Ideally, I hope they create a standard and create a single giant network. After all, Ring data eventually needs to hit an iOS device.

Note: These are all legacy articles, so I did a reasonable projection. I'm probably overestimating for Amazon, and underestimating for Apple, but I have no idea.

[0] https://www.vox.com/recode/2020/1/21/21070402/amazon-ring-sa... [1] https://www.businessinsider.com/amazon-reveals-alexa-sales-2... [3] https://appleinsider.com/articles/18/09/13/how-apple-has-hit...

Am I missing something or is this potentially causing me to get charged for nearby people's traffic on my connection in your described future end state?
You've typically already cached the data.

e.g. Driving around a city. Many people have Apple Maps open, to navigate, and the maps data is already downloaded on Phone A. When Phone B starts Apple Maps (or auto-load it without opening the app) transfer the data from Phone A to Phone B (instead of using A or B's network). Continue the propagation for all phones C through Z. Eventually refresh Phone B's data through the network, transfer the data to Phone A. Its a symbiotic relationship for all the neighboring phones.

e.g. Traveling to a foreign country. Staying at a hostel/hotel. You need to download Offline Translations for "English to X". Someone else at the hotel, Phone A, has already downloaded it. When Phone B requests to download it (or auto-refresh it), Phone B gets the data from Phone A (without any online network access). Again symbiotic, because Phone A could have gotten it from some Phone Z, or downloaded the same data it would normally have.

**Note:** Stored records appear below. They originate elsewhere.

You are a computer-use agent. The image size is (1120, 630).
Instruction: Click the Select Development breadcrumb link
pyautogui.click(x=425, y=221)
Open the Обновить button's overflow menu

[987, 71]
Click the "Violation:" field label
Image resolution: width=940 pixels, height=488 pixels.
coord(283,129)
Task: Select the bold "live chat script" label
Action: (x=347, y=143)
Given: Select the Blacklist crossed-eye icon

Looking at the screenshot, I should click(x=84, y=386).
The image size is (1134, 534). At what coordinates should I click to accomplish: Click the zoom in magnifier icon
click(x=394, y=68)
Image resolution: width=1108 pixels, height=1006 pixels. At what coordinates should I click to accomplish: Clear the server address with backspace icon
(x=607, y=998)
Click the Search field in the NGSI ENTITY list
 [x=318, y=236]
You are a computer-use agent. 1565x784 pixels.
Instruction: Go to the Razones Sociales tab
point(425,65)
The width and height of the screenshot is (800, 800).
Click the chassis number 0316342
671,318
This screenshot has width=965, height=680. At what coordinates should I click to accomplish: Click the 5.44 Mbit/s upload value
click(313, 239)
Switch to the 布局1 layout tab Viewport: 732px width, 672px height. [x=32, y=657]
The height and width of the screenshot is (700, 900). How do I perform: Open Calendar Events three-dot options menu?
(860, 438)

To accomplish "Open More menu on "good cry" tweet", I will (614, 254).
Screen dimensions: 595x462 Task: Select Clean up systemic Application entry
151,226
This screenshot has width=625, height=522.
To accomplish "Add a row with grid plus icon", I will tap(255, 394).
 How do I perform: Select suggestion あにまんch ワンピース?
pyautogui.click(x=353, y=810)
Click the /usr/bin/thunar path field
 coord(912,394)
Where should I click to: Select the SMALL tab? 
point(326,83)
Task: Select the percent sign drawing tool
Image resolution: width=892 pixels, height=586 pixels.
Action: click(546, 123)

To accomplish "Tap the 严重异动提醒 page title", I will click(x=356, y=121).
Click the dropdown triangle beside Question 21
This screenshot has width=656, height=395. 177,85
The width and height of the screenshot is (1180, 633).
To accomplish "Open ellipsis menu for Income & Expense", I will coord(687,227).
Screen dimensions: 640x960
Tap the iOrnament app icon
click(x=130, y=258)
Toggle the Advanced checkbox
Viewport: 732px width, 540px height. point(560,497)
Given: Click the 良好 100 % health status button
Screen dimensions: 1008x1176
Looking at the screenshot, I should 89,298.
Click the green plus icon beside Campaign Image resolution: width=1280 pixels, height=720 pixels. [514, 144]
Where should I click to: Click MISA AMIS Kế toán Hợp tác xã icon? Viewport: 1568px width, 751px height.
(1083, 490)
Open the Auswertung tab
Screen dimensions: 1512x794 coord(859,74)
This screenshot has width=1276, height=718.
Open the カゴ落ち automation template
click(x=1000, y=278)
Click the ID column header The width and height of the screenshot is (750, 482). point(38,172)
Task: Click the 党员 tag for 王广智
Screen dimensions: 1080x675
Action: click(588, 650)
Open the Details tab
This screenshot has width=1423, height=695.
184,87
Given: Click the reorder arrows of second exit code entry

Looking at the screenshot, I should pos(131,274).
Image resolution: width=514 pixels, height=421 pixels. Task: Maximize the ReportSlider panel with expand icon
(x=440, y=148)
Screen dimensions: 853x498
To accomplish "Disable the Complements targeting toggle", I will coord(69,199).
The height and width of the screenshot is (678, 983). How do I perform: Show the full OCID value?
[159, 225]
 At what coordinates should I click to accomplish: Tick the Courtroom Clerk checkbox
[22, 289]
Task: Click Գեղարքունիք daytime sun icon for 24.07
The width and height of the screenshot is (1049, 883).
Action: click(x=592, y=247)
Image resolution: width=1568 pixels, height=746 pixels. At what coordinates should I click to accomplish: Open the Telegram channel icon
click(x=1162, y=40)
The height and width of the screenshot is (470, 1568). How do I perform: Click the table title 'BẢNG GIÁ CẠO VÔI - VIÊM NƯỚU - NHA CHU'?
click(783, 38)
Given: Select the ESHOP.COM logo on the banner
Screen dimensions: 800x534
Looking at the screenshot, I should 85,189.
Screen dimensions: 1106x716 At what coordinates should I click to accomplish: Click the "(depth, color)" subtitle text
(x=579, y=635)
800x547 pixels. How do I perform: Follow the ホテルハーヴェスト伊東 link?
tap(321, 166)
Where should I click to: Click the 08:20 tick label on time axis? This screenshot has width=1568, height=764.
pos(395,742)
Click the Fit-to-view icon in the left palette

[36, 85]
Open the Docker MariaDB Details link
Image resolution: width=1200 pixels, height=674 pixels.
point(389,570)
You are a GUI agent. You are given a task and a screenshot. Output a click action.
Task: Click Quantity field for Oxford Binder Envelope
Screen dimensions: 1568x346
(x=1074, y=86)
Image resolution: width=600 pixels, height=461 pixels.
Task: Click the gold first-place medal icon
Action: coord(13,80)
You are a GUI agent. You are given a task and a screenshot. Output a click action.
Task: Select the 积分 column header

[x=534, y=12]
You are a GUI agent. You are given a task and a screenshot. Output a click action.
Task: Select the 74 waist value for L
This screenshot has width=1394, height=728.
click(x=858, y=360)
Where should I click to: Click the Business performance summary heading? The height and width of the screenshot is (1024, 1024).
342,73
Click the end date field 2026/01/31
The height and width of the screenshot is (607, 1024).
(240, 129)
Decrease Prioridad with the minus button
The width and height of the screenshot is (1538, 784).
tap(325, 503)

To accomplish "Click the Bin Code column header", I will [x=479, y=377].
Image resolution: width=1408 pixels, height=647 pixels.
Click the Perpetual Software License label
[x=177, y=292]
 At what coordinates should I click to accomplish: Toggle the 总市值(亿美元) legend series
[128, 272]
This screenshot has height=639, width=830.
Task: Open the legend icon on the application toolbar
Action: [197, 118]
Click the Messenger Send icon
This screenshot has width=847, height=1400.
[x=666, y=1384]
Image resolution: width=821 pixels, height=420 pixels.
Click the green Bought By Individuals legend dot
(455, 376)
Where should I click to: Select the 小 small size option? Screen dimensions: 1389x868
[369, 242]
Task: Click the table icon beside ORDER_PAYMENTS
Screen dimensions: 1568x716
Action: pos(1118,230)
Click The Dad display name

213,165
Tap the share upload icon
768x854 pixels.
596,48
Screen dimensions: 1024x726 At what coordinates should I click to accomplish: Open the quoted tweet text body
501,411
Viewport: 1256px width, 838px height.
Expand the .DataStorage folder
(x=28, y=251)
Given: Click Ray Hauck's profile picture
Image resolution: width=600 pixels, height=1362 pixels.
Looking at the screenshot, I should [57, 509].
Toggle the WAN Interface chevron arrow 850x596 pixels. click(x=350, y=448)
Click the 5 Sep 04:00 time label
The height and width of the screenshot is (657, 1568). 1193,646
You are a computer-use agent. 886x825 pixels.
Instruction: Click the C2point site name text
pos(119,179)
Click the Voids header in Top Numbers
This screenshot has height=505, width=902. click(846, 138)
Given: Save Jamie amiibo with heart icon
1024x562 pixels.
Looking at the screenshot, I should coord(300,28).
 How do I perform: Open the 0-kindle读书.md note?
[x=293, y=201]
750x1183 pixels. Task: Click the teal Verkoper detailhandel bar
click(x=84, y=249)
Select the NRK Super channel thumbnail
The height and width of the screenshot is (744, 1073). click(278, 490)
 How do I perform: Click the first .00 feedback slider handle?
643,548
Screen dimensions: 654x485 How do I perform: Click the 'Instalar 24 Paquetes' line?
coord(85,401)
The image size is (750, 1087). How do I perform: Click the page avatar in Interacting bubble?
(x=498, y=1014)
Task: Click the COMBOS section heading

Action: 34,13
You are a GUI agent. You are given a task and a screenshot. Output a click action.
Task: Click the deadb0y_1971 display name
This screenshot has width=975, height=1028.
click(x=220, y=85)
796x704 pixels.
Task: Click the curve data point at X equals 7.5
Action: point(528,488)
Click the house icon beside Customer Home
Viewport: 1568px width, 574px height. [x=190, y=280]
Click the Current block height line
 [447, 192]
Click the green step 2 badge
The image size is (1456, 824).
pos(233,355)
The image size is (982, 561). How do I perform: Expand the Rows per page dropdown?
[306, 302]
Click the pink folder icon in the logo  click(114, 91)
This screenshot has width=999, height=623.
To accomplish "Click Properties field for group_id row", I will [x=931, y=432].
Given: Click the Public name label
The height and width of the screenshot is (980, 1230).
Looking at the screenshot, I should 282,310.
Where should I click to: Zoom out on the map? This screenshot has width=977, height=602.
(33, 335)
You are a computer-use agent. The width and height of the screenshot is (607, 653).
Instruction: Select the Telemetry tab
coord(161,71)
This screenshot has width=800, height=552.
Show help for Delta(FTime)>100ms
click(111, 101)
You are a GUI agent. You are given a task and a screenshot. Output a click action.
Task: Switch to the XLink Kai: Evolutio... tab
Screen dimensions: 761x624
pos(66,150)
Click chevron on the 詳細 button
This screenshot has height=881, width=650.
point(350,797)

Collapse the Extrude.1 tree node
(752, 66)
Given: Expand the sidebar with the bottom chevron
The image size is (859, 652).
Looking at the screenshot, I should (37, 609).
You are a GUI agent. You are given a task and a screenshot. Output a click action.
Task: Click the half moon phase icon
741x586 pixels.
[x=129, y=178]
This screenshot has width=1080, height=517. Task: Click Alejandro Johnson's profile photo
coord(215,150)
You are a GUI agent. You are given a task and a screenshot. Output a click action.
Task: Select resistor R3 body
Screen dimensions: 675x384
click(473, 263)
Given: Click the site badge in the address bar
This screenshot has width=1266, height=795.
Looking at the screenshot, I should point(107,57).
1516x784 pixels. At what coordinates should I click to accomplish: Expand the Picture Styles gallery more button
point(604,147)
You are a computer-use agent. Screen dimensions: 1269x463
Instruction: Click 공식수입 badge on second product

The same types of scenarios work for Yelp style reviews and menus, Weather data, App downloads, etc. Any data that is public, location sensitive, and highly cacheable.

You could think of it as turning every iOS device into a Torrent seeder for certain data sets.

At most each phone is paying some extra battery life. Likely negligible given its just data transfer over UWB/BlueTooth, and made up for by using less battery life because of less network access at other times.

I would hope Apple would work something out with carriers to be able to mark this data not originating from your phone to be free somehow... but I haven’t heard anything about it.
They have total control over their OS they can do whatever they want until they cross the line and someone sues them.
I forget, does Apple and SpaceX get along? Seems obvious.
I feel like the lack of CarPlay on Tesla says no. But I have no actual idea.
They also don’t support Android Auto.